Comprehensive Analysis
JEPI (JPMorgan Equity Premium Income ETF) generates high current income by holding lower-volatility US large-cap equities and utilizing an option overlay (selling calls on the underlying to earn premia, giving up upside). I will compare it against 4 peers (JEPQ, DIVO, XYLD, SPYI) that also use covered call and equity-linked note strategies on broad US equities. This peer group matches the derivative-income mandate but offers varying levels of index upside capture and volatility. The comparison below covers four dimensions — past performance and returns, future performance outlook, cost efficiency and team, and risk.
Over a 3Y horizon, performance in the derivative-income category has depended heavily on underlying index choice and upside caps. JEPQ has dominated with a 3Y compound annual growth rate (CAGR) near 21% due to its underlying Nasdaq-100 exposure, beating JEPI's roughly 9% 3Y CAGR by a massive 12 pp. Among S&P 500 variants, DIVO has historically outperformed JEPI by over 2 pp annualized on a 5Y basis (roughly 10% vs 8%) because it only writes options on a fraction of its portfolio, preserving more capital appreciation. Conversely, XYLD has lagged JEPI by roughly 3 pp annualized over the last three years because its systematic at-the-money covered call strategy caps all upside, leading to price decay.

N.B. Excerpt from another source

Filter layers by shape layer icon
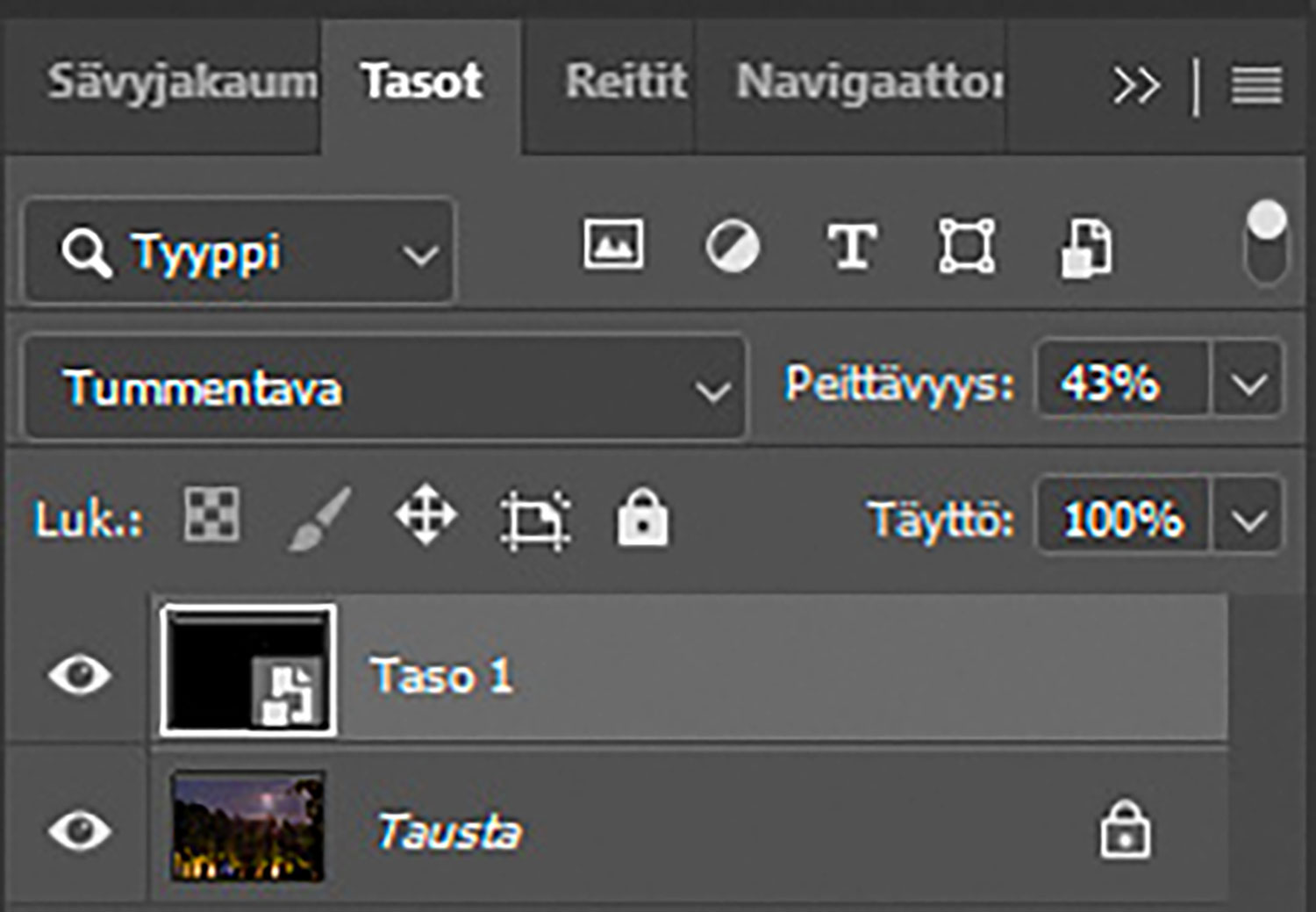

Looking at structural forward positioning, the gap comes down to how much upside each fund trades away for yield. JEPI uses equity-linked notes (ELNs) to mimic an S&P 500 covered call strategy while holding a defensive stock portfolio, capping upside while softening downside. SPYI is better positioned for a secular bull market because it writes options out-of-the-money, specifically preserving 2% to 4% of index upside each month. DIVO remains structurally best positioned for capital appreciation since it only writes calls on 20% to 40% of its holdings at a time. JEPQ holds a structural advantage in raw volatility premium due to the inherently higher implied volatility of the Nasdaq-100 (which historically carries a VIX equivalent 3 to 5 points higher than the S&P 500), but carries greater downside capture. XYLD is poorly positioned for up-cycles as its 100% at-the-money overlay structurally guarantees zero capital appreciation.
JEPI is highly cost-efficient, charging a 35 bps expense ratio and trading with immense liquidity given its $44.7B in AUM and massive average daily volume (ADV over $100M). JEPQ matches this fee at 35 bps and also benefits from JPMorgan's massive scale ($38B AUM). In contrast, the other peers carry heavier cost drags: DIVO charges 56 bps, XYLD charges 60 bps, and SPYI is the most expensive at 68 bps. Thus, JEPI and JEPQ enjoy a Strong cheaper fee advantage of 21 bps to 33 bps over the rest of the peer group, making them the clear winners on raw cost drag.
Derivative-income funds are designed to mitigate downside, but they achieve this differently. JEPI holds a lower-volatility subset of the S&P 500, which helped it weather the 2022 drawdown remarkably well, falling roughly 4% on a total return basis compared to the broad index's 18% plunge. JEPQ, tied to the tech-heavy Nasdaq, is inherently more volatile and suffered a deeper maximum drawdown of roughly 16% during its debut year, making it riskier. XYLD theoretically buffers downside with high premiums, but its inability to recover capital leaves investors exposed to long-term NAV erosion after bear markets. DIVO acts as a middle ground; its dividend-growth stock selection gives it a beta of around 0.75 to the market, protecting capital almost as well as JEPI but with less tail risk from synthetic equity-linked notes (ELNs). Overall, JEPI and DIVO have protected capital best historically.
Overall, JEPI wins as the most balanced low-volatility income generator due to its rock-bottom 35 bps fee, massive $44.7B liquidity profile, and proven 2022 downside protection. However, the ideal pick depends heavily on the retail investor's need for capital appreciation versus raw yield. For investors willing to tolerate higher volatility for stronger total returns and tech exposure, JEPQ is the superior choice. For investors who want monthly income but refuse to sacrifice long-term capital growth, DIVO fits better because of its tactical 20% option overlay. For tax-conscious investors seeking to maximize yield while capturing some index upside, SPYI substitutes well despite its higher 68 bps fee. Overall, JEPI sits at the conservative, income-first end of its peer set because it structurally trades away most equity upside in exchange for downside buffering and high monthly distributions.